_DATA PROVIDED_
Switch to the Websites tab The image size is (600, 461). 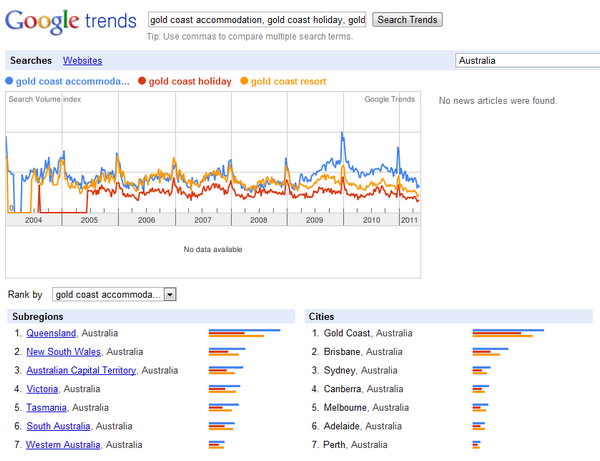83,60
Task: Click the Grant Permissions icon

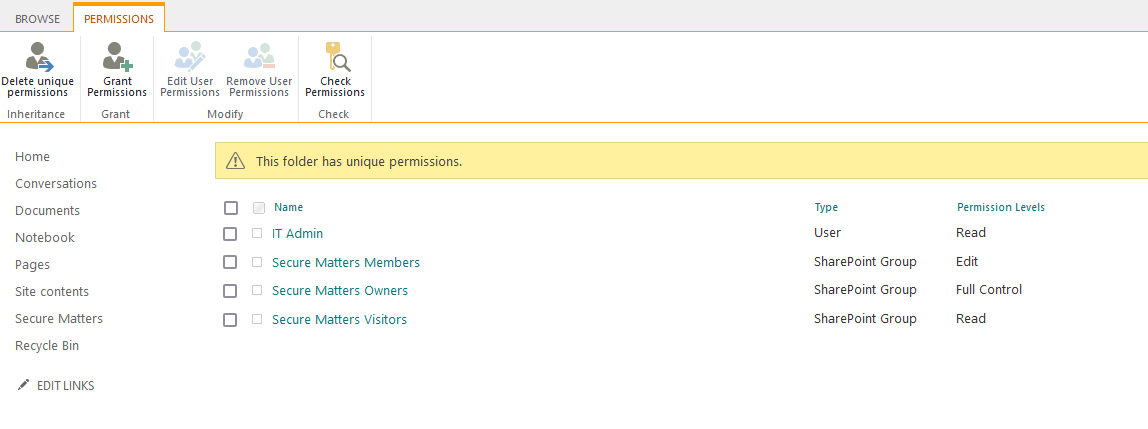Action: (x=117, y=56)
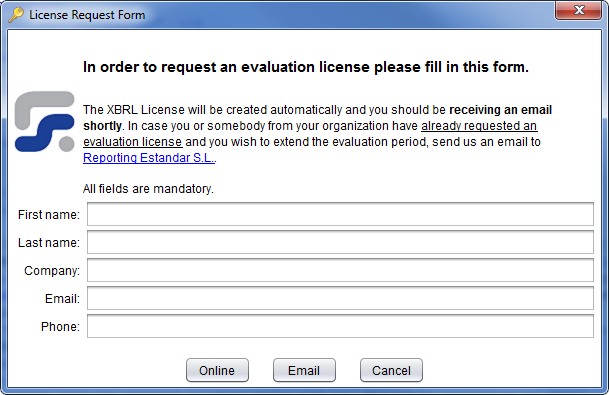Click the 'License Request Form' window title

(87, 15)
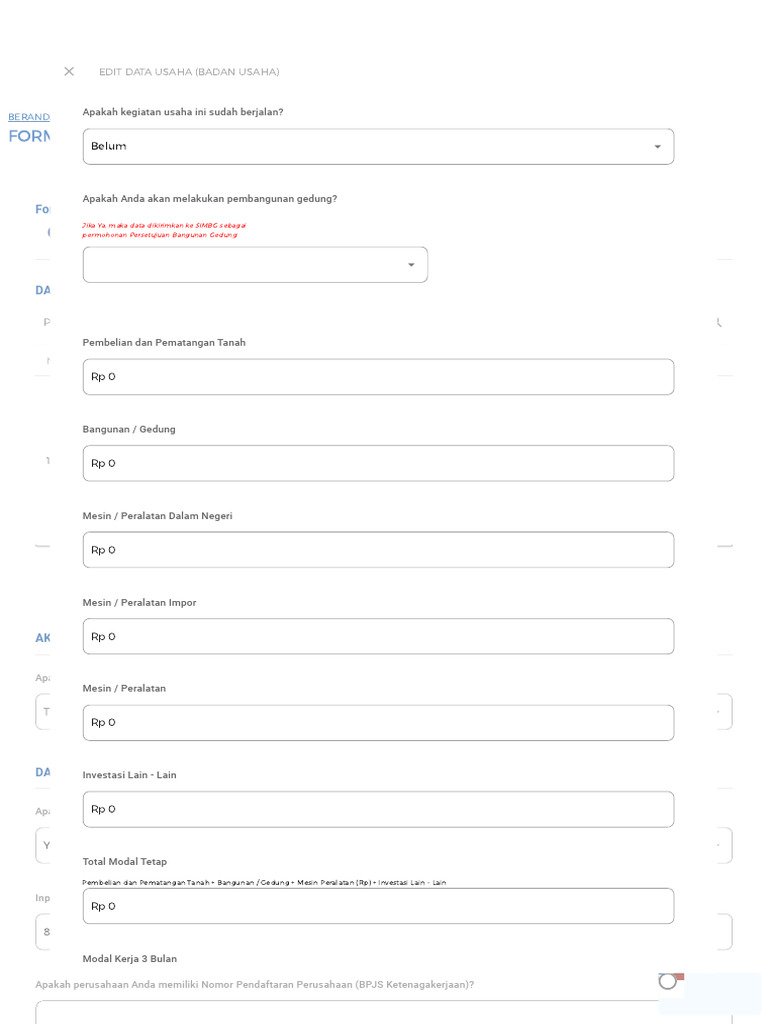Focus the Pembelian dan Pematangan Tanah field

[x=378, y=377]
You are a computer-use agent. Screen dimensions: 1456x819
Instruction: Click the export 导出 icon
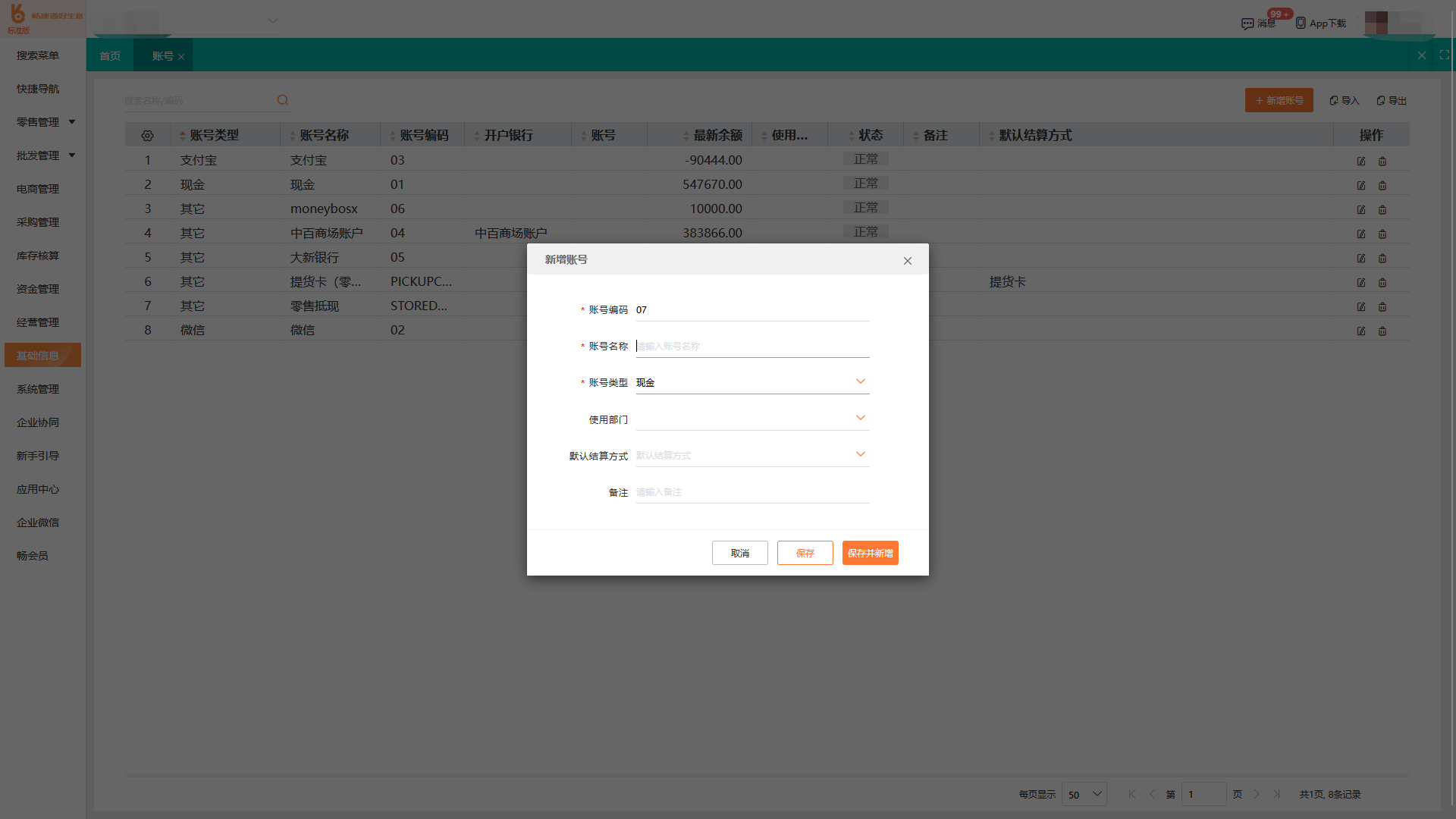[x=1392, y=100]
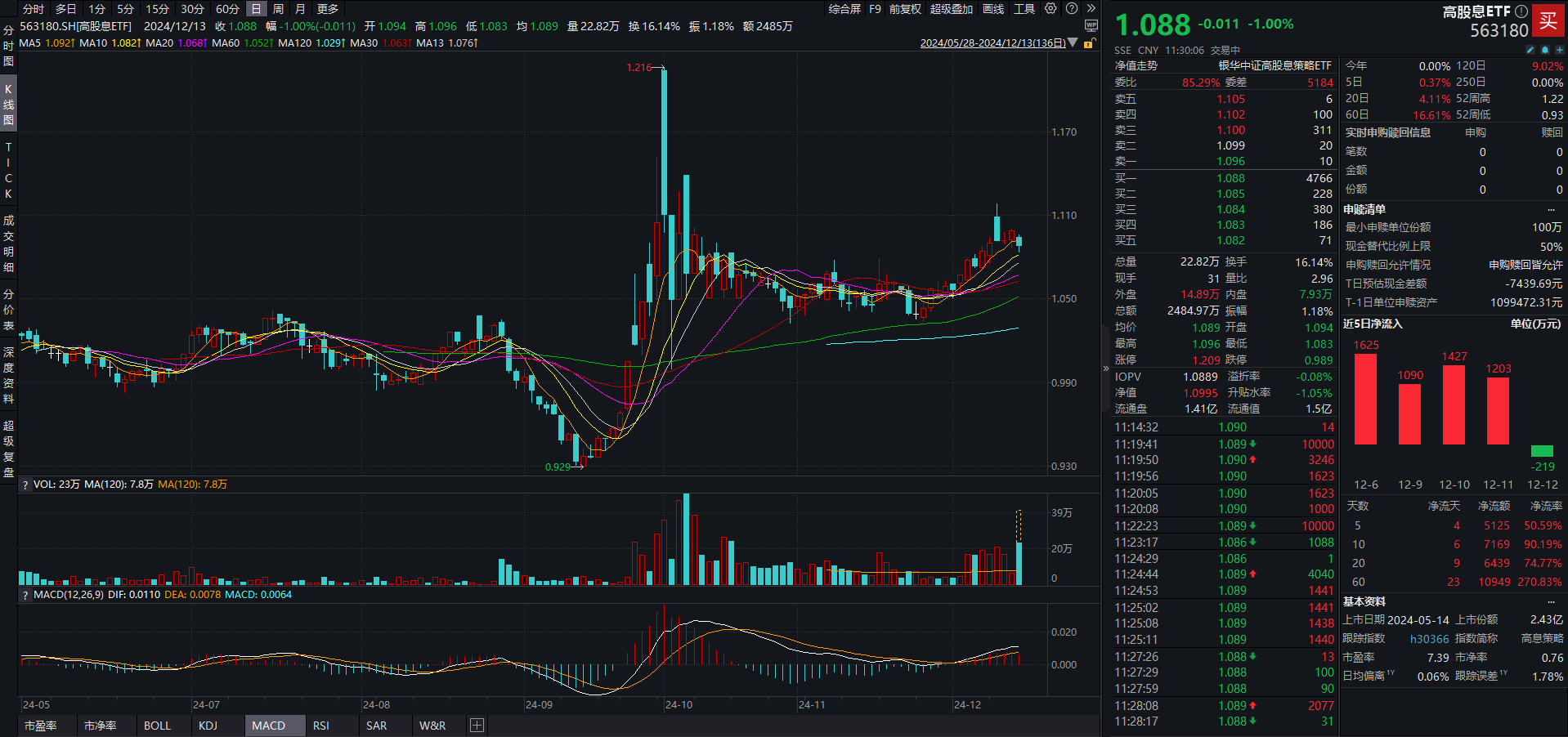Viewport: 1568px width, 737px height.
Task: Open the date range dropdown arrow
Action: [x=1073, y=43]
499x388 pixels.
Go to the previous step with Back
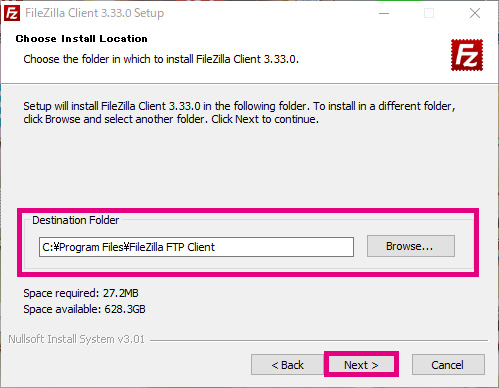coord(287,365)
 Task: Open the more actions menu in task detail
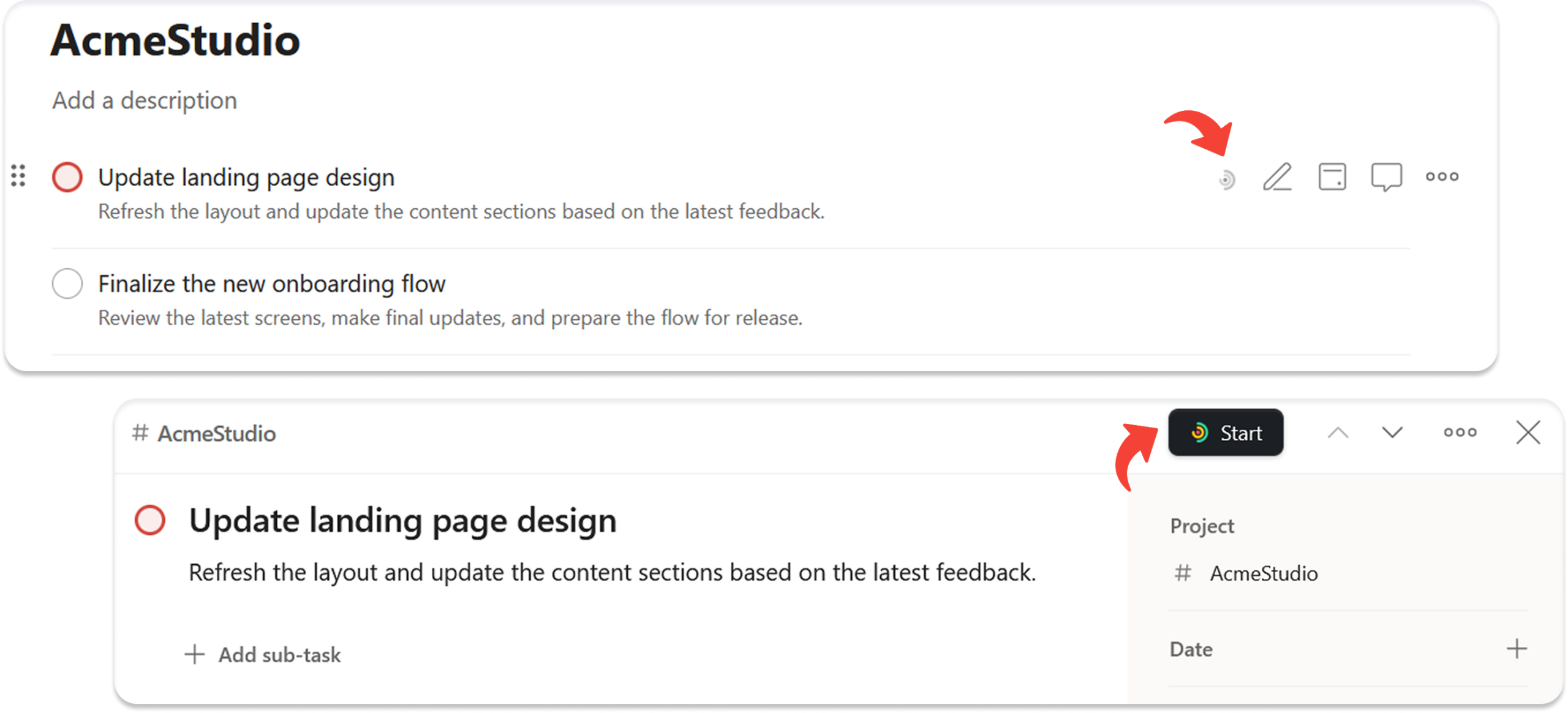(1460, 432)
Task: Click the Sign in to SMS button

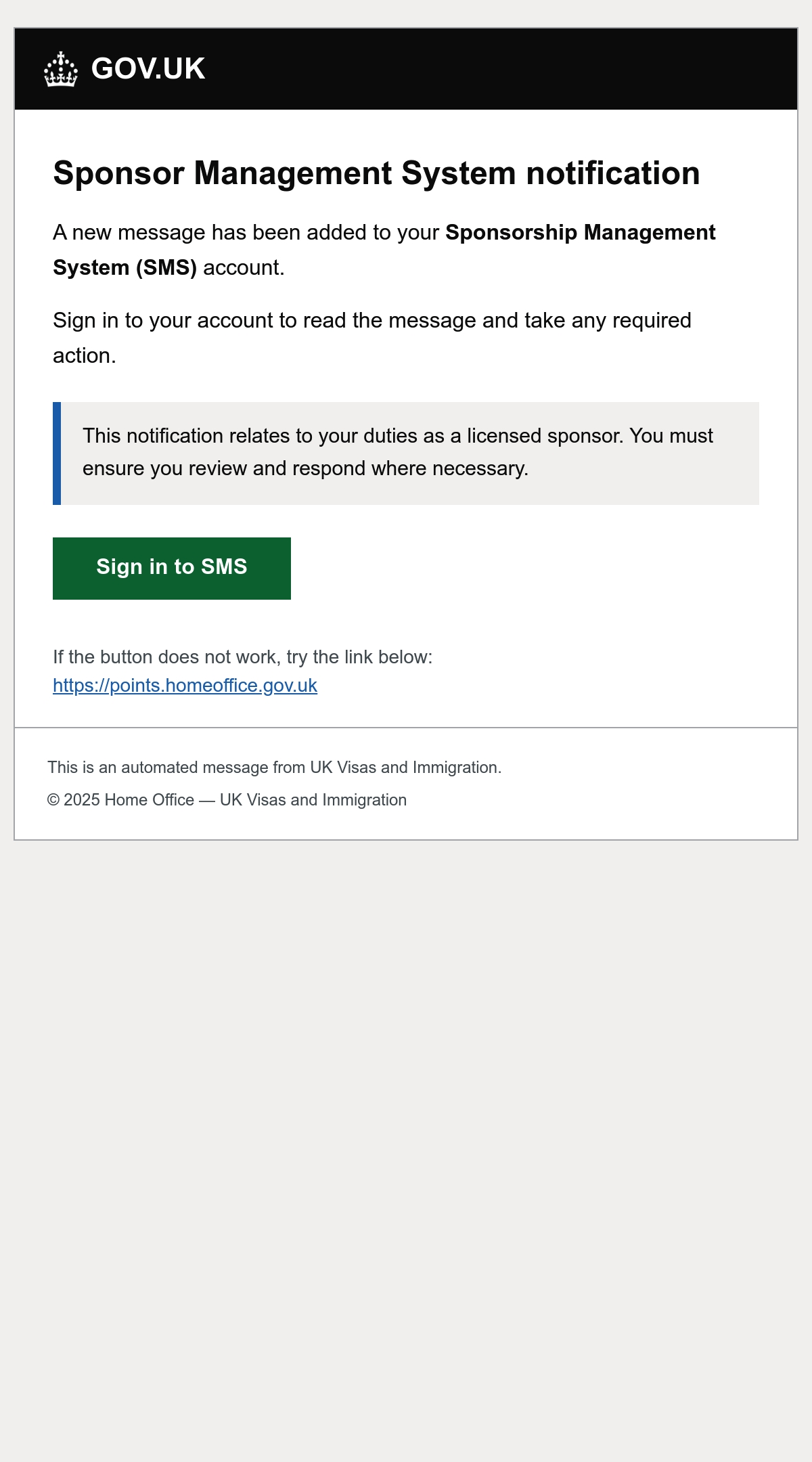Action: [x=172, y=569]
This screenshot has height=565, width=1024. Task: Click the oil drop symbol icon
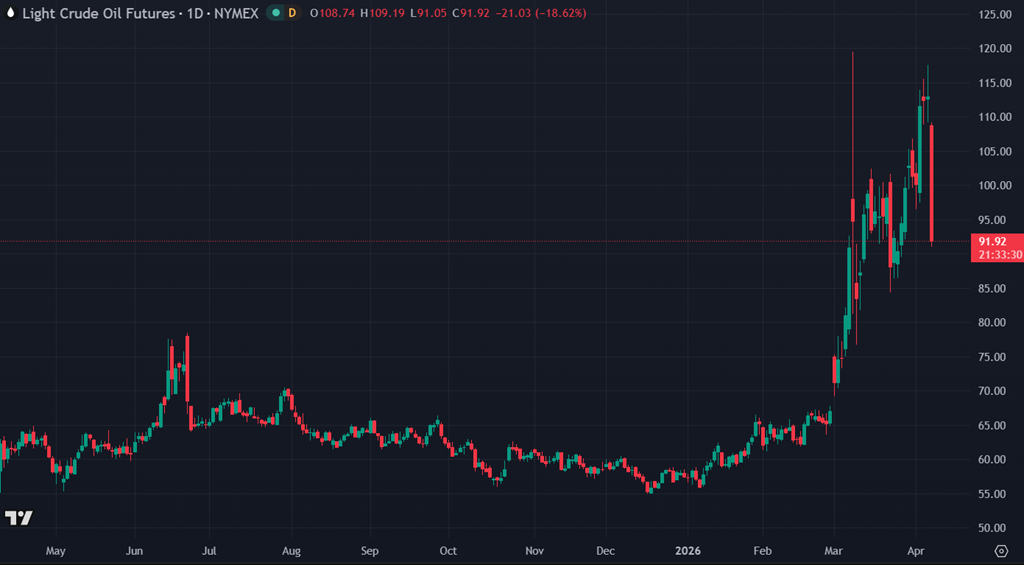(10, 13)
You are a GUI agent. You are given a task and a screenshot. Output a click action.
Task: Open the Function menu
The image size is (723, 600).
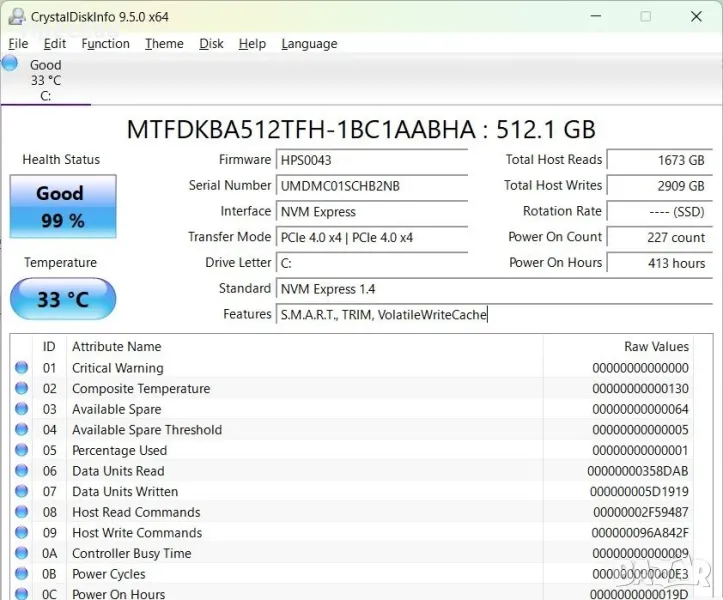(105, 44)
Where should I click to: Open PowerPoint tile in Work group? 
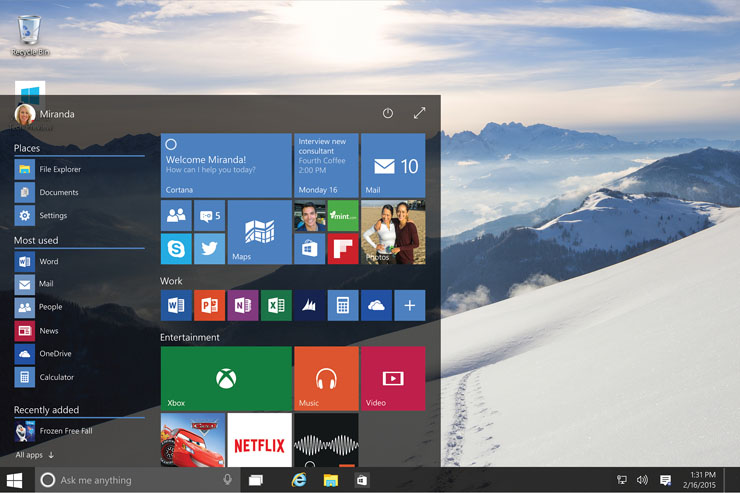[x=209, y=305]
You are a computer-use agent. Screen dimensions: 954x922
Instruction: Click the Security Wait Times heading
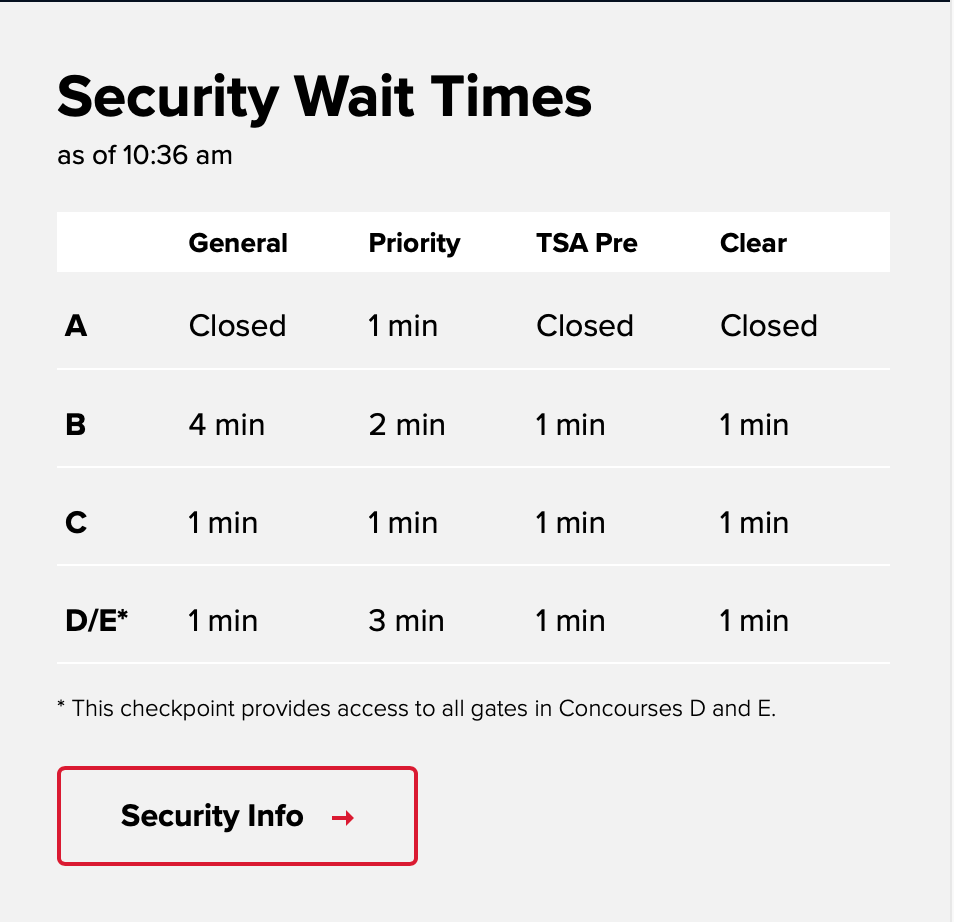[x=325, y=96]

_ASSIGNMENT_
Nothing but the lines from the one holding "The image size is (723, 600)." through the last line of the listing should appear in the answer, copied exactly and without pictures.

_RESPONSE TO THIS TASK_
The image size is (723, 600).
(105, 44)
Where should I click to: Open PowerPoint tile in Work group? 
[x=209, y=305]
You are a computer-use agent. Screen dimensions: 954x922
Instruction: Click the Security Wait Times heading
[x=325, y=96]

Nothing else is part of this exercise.